1. First, I have two equations for the lines:
Line 1: $5x - 6y + 1 = 0$
Line 2: $8x + 5y + 2 = 0$
I want to find the 'x' and 'y' values that make both of these true.

2. I'm going to use a cool trick called 'elimination'. It means I'll try to get rid of one of the letters (like 'y') by making its numbers match up perfectly so they cancel out when I add the equations.

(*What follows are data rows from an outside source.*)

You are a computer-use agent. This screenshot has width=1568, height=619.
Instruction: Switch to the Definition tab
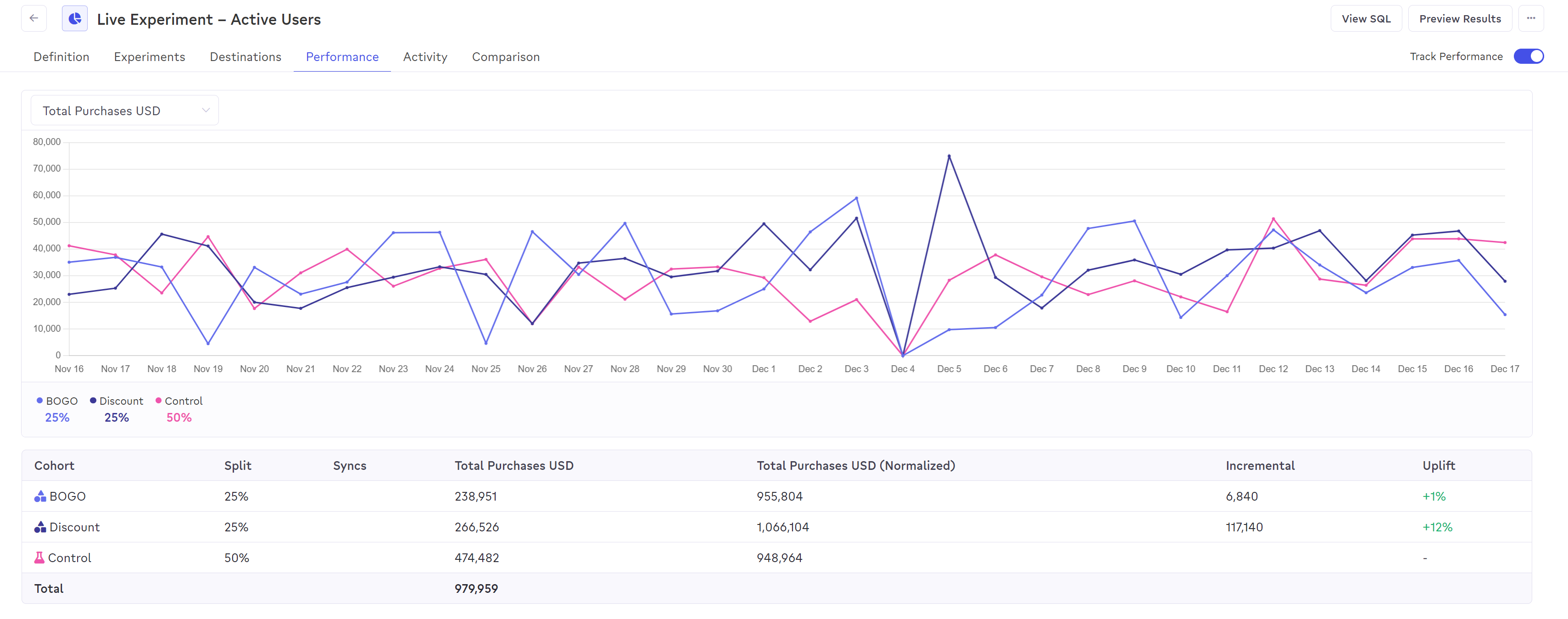[61, 56]
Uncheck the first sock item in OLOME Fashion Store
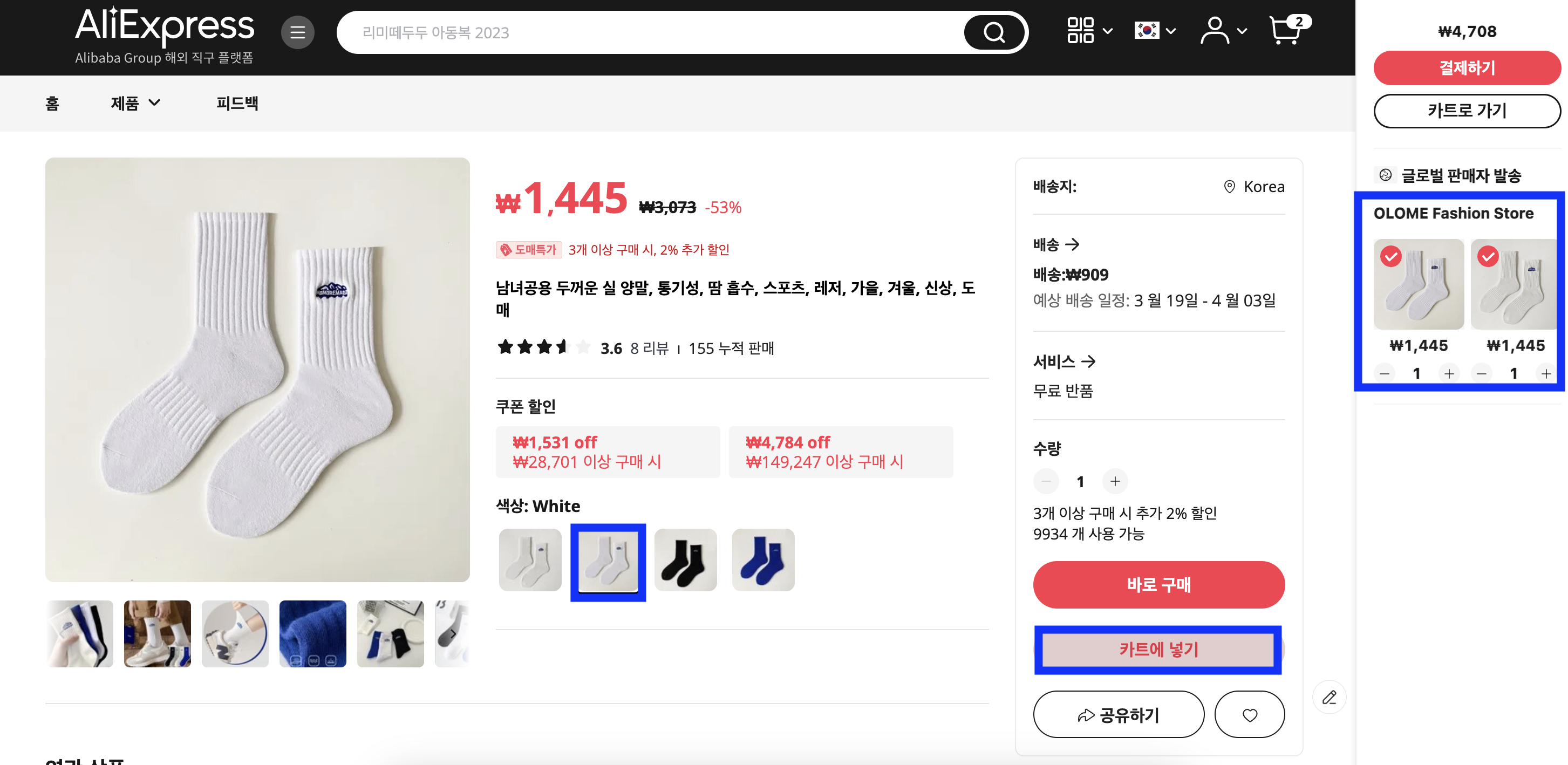Viewport: 1568px width, 765px height. [1392, 257]
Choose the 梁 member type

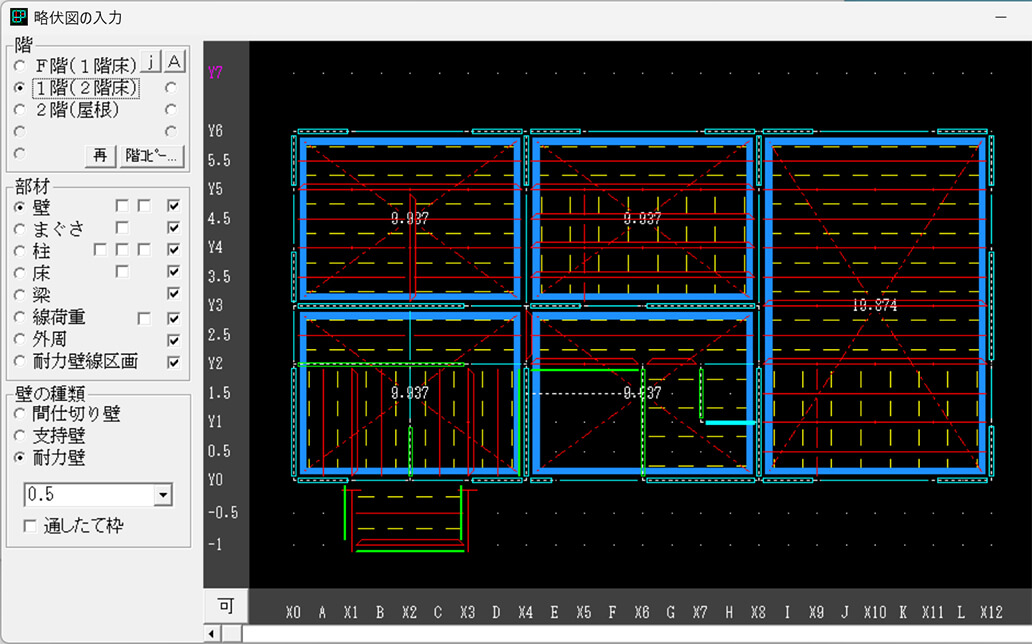click(x=21, y=295)
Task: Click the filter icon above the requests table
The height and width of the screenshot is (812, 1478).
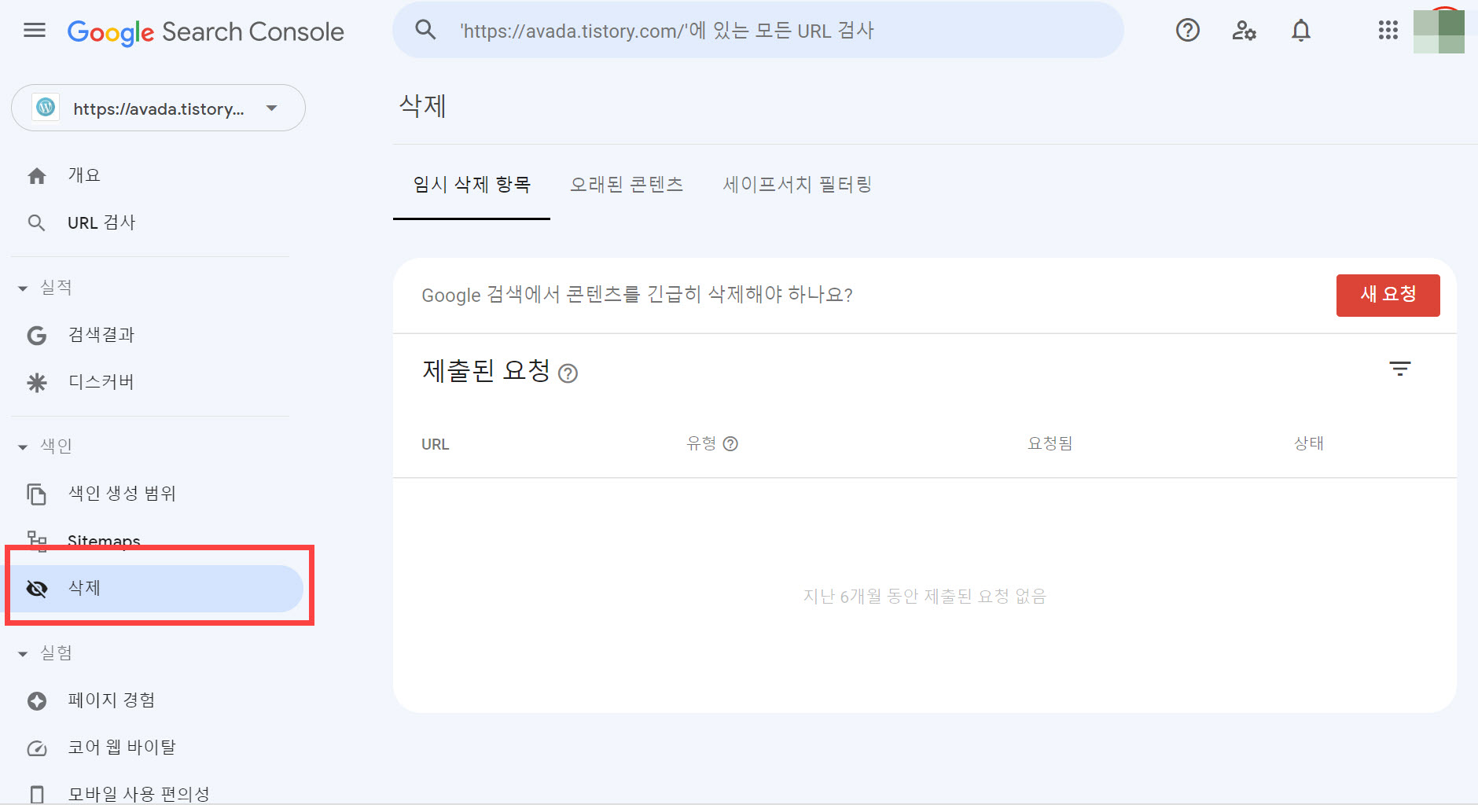Action: coord(1400,369)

3. Look at the 'y' parts: we have $-6y$ in the first equation and $+5y$ in the second. The smallest number both 6 and 5 can multiply to get is 30. So, I want to make one $-30y$ and the other $+30y$.

4. To get $-30y$ in the first equation, I'll multiply *everything* in that equation by 5:
$(5x - 6y + 1) * 5 = 0 * 5$
This gives me: $25x - 30y + 5 = 0$

5. To get $+30y$ in the second equation, I'll multiply *everything* in that equation by 6:
$(8x + 5y + 2) * 6 = 0 * 6$
This gives me: $48x + 30y + 12 = 0$

6. Now, I'll add these two new equations together. The $-30y$ and $+30y$ will cancel each other out!
$(25x - 30y + 5) + (48x + 30y + 12) = 0 + 0$
Combine the 'x's, 'y's, and regular numbers:
$(25x + 48x) + (-30y + 30y) + (5 + 12) = 0$
$73x + 0y + 17 = 0$
$73x + 17 = 0$

7. Awesome! Now I only have 'x' left. I can solve for 'x':
$73x = -17$
$x = -17 / 73$

8. Now that I know 'x', I can put this number back into one of the *original* equations to find 'y'. I'll use the first one: $5x - 6y + 1 = 0$.
$5 * (-17/73) - 6y + 1 = 0$
$-85/73 - 6y + 1 = 0$

9. To make the numbers easier to work with, I'll change the '1' into a fraction with 73 at the bottom: $1 = 73/73$.
$-85/73 + 73/73 - 6y = 0$
$(-85 + 73) / 73 - 6y = 0$
$-12/73 - 6y = 0$

10. Almost there! Now I just need to get 'y' by itself:
$-6y = 12/73$
To find 'y', I divide $12/73$ by $-6$:
$y = (12/73) \div (-6)$
$y = 12 / (73 * -6)$
$y = 12 / -438$

11. I can simplify this fraction! Both 12 and 438 can be divided by 6:
$12 \div 6 = 2$
$-438 \div 6 = -73$
So, $y = -2/73$

12. And that's it! The point where the two lines meet is $(-17/73, -2/73)$.